The session, titled “Designing Human-Centered Artificial Intelligence: A Nurse-Led Call to Action,” will bring together interdisciplinary teams to work with real, de-identified clinical scenarios where AI already plays a role. Participants will examine existing technologies including dashboards, chatbots, documentation assistants, and clinical alerts, evaluating whether these tools genuinely support healthcare delivery or create additional burdens.
Interactive Co-Design Methodology
Dr. Shafran Tikva explains the workshop’s unique approach: “Imagine stepping into a room where nurses are not being taught AI – they are using their lived experience to redesign it.” Small interdisciplinary groups will collaborate using a guided co-design template, making critical decisions about which functions should remain human-centered, which tasks AI can appropriately assist with, and which processes need deliberate re-humanization after excessive automation.

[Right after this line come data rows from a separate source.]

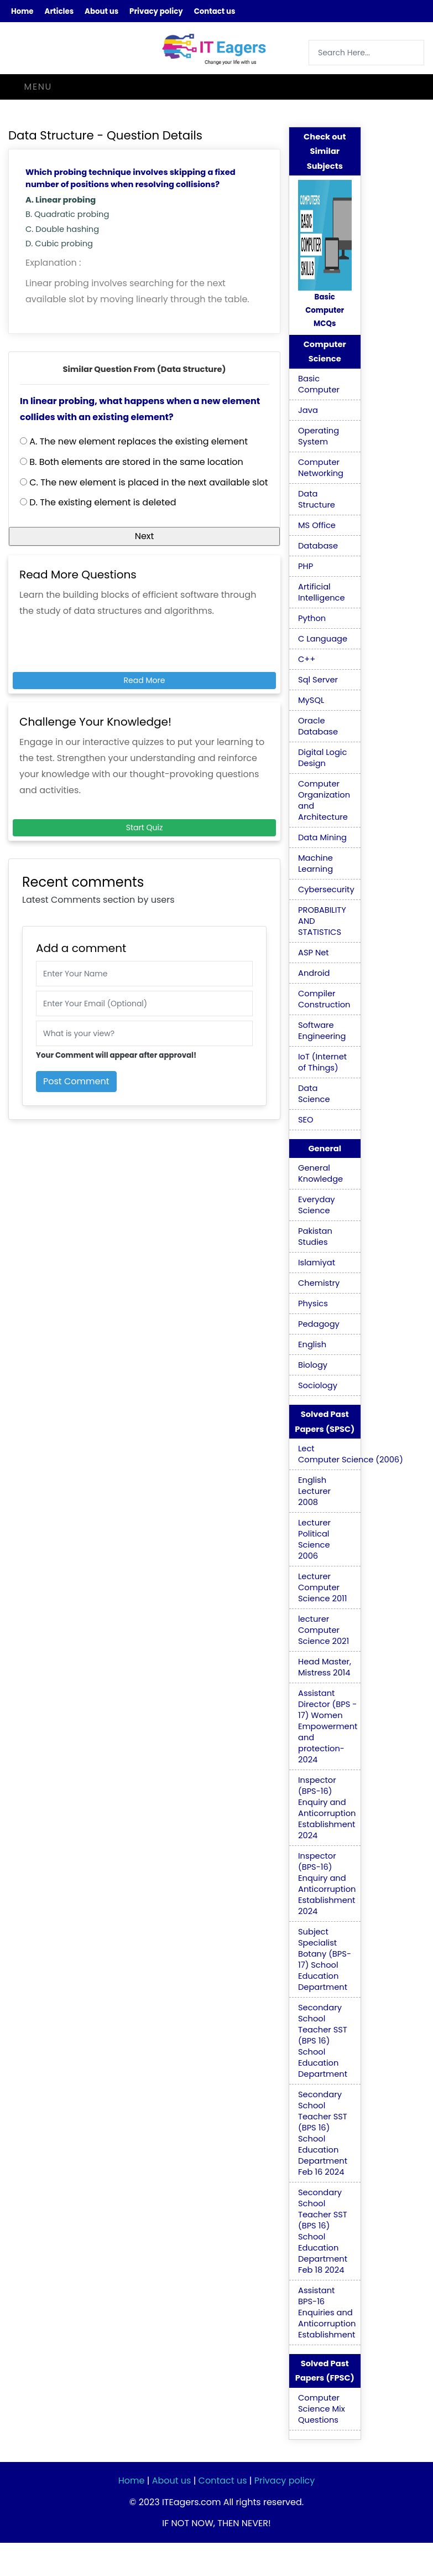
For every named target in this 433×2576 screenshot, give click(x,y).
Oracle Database (318, 726)
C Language (322, 638)
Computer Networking (320, 468)
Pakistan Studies (315, 1236)
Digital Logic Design (322, 758)
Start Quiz (144, 827)
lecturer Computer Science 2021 (323, 1630)
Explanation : (53, 262)
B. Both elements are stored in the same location (131, 462)
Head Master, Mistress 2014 (324, 1667)
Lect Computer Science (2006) (350, 1454)
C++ (306, 659)
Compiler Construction (324, 999)
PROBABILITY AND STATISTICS (322, 921)
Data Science (314, 1094)
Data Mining (322, 837)
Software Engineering (322, 1031)
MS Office (317, 525)
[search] (366, 52)
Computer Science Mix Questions (321, 2408)
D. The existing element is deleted (98, 502)
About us (101, 11)
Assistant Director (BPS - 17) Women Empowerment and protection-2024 (327, 1726)
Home (22, 11)
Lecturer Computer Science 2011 (322, 1587)
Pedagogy (319, 1324)
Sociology (317, 1385)
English (312, 1344)
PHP (305, 566)
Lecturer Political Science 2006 (314, 1539)
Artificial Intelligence (321, 592)
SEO (306, 1119)
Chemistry (319, 1283)
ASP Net (313, 952)
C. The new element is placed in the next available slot (144, 482)
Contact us (215, 11)
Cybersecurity (326, 889)
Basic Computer (319, 384)
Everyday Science (316, 1205)
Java (308, 410)
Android (314, 973)
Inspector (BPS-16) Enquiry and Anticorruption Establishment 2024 (327, 1808)
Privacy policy (156, 11)
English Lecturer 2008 (314, 1491)
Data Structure (316, 499)
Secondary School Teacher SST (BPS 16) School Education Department (322, 2041)
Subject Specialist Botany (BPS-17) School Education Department (324, 1959)
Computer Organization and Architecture (324, 800)
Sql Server (318, 679)
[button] (294, 255)
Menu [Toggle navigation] (38, 86)
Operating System (318, 436)
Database (318, 545)
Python (312, 618)
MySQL (311, 700)
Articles (59, 11)
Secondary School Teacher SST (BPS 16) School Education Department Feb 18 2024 (322, 2231)
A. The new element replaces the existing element (134, 441)
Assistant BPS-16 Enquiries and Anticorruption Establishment (327, 2312)
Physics (313, 1303)
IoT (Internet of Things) (322, 1062)
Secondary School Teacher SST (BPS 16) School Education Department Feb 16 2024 (322, 2133)
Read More (144, 680)
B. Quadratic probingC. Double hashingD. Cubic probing (67, 221)
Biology (312, 1364)
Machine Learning (315, 863)
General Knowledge (320, 1173)
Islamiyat (316, 1262)
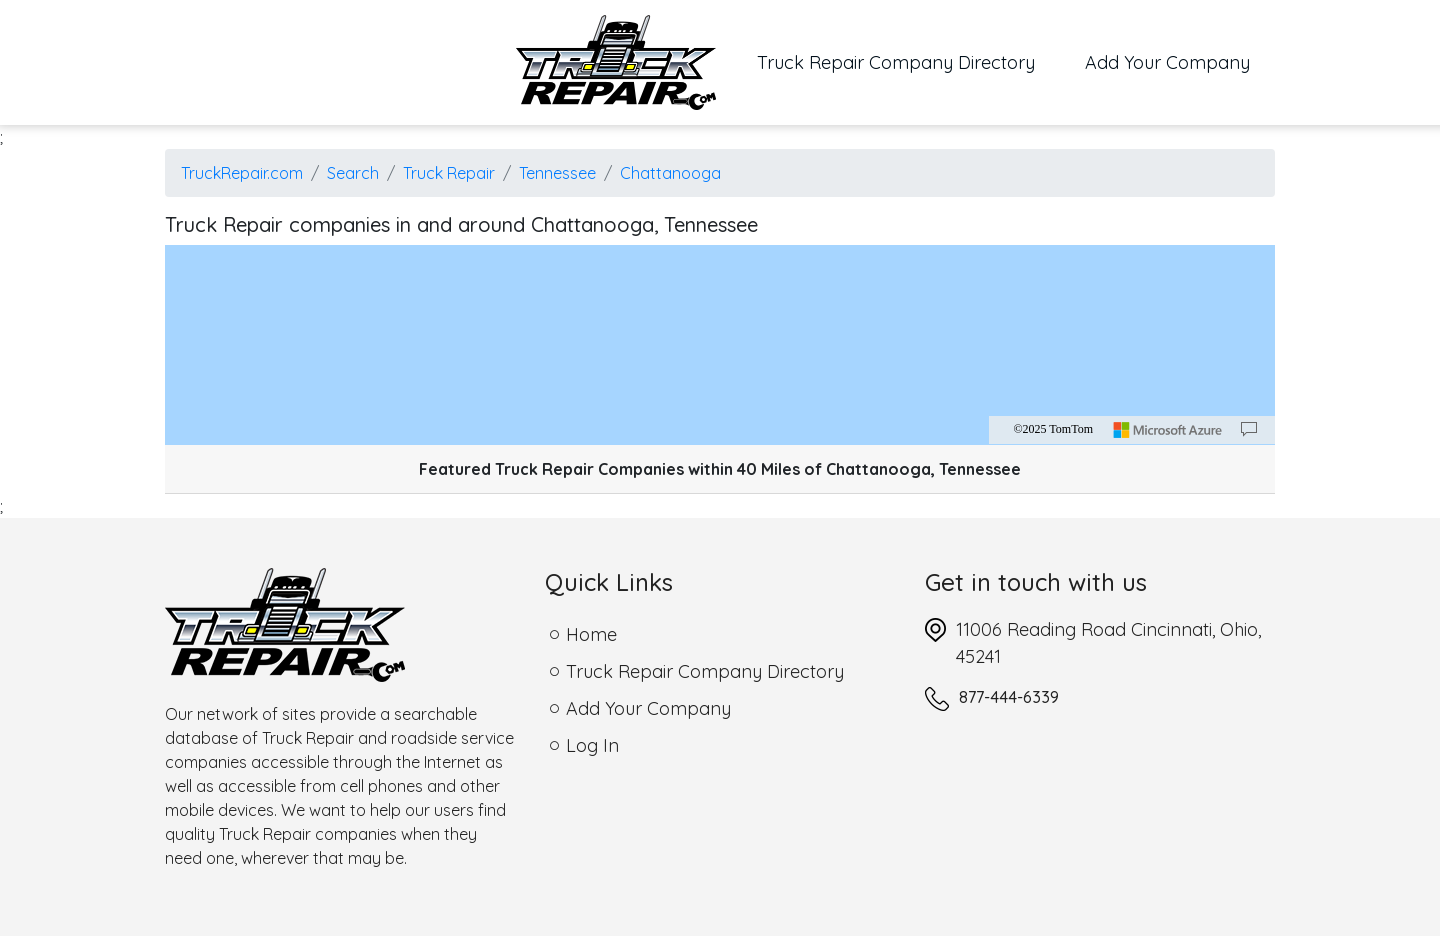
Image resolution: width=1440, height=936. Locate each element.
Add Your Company (1167, 62)
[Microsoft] (1168, 430)
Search (353, 173)
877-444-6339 (1009, 697)
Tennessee (557, 173)
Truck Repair (449, 173)
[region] (720, 345)
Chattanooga (670, 173)
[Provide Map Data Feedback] (1249, 430)
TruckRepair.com (242, 173)
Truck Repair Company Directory (908, 61)
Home (591, 634)
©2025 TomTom (1053, 429)
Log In (592, 745)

This hands-on methodology moves beyond theoretical discussions, enabling participants to pause what Dr. Shafran Tikva calls the “default future” of AI implementation. Instead of accepting technology as-is, teams will redesign AI-supported workflows to prioritize clinical judgment, compassion, and patient safety while eliminating unnecessary noise and friction in care delivery.
Why Nurse Leadership Matters in AI Integration
Nurses serve as the continuous human interface within healthcare systems, witnessing every workaround, identifying broken processes, and observing emotional micro-moments that data models cannot capture. When AI systems are developed without meaningful nurse participation in decision-making, the results are predictable: technically functional tools that miss practical realities, misaligned task distribution, alert fatigue, eroded trust, and technology that increases administrative burden rather than creating capacity for patient care.
“Positioning nurses only as end users is an unsafe innovation,” Dr. Shafran Tikva emphasizes. When nurses participate actively in creation and decision-making processes, AI systems become more ethical, trustworthy, and genuinely human-centered. This involvement ensures that artificial intelligence supports clinical judgment rather than attempting to replace it, and amplifies compassion rather than diminishing it from healthcare workflows.
Practical Takeaways for Healthcare Organizations
Workshop attendees will gain a repeatable methodology for mapping AI-supported workflows, identifying clinical and emotional pain points, and redesigning human-machine task distribution. The rapid co-design template helps teams prioritize unmet needs, clarify where AI can safely provide assistance, and spotlight both high-impact risks and opportunities in nurse-AI collaboration.
Participants will co-create a comprehensive “Top 10 Unmet Needs in AI-Enhanced Care” brief during the session. This actionable document can be presented internally within organizations, shared with technology vendors, or used to initiate workflow redesign projects with clinical teams. The goal extends beyond thought-provoking discussion—attendees will leave equipped to lead human-centered AI conversations within their own institutions.
Addressing the Digital Health Innovation Gap
The healthcare technology landscape continues expanding rapidly, yet implementation often outpaces thoughtful integration. This workshop addresses a critical gap: ensuring that those with the deepest understanding of patient care and clinical environments shape the tools meant to support their work. Nurses possess unparalleled insights into care delivery nuances that cannot be replicated through data analysis alone.
By involving nurses as essential decision-makers in AI development, healthcare organizations can design systems that enhance efficiency while maintaining the empathetic, judgment-based elements that define quality patient care. This collaborative approach prevents the common pitfall of implementing technically sophisticated solutions that fail to address real-world clinical needs.
Session Details and Registration Information
Dr. Sigal Shafran Tikva’s HIMSS26 session is scheduled for Wednesday, March 11, 2026, from 11:00 a.m. to 12:00 p.m. in San Polo 3501A, Level 3 at the Venetian in Las Vegas. Healthcare professionals interested in human-centered digital health innovation, clinical workflow optimization, and nurse-led technology design are encouraged to attend this interactive workshop that promises to reshape conversations about AI integration in patient care settings.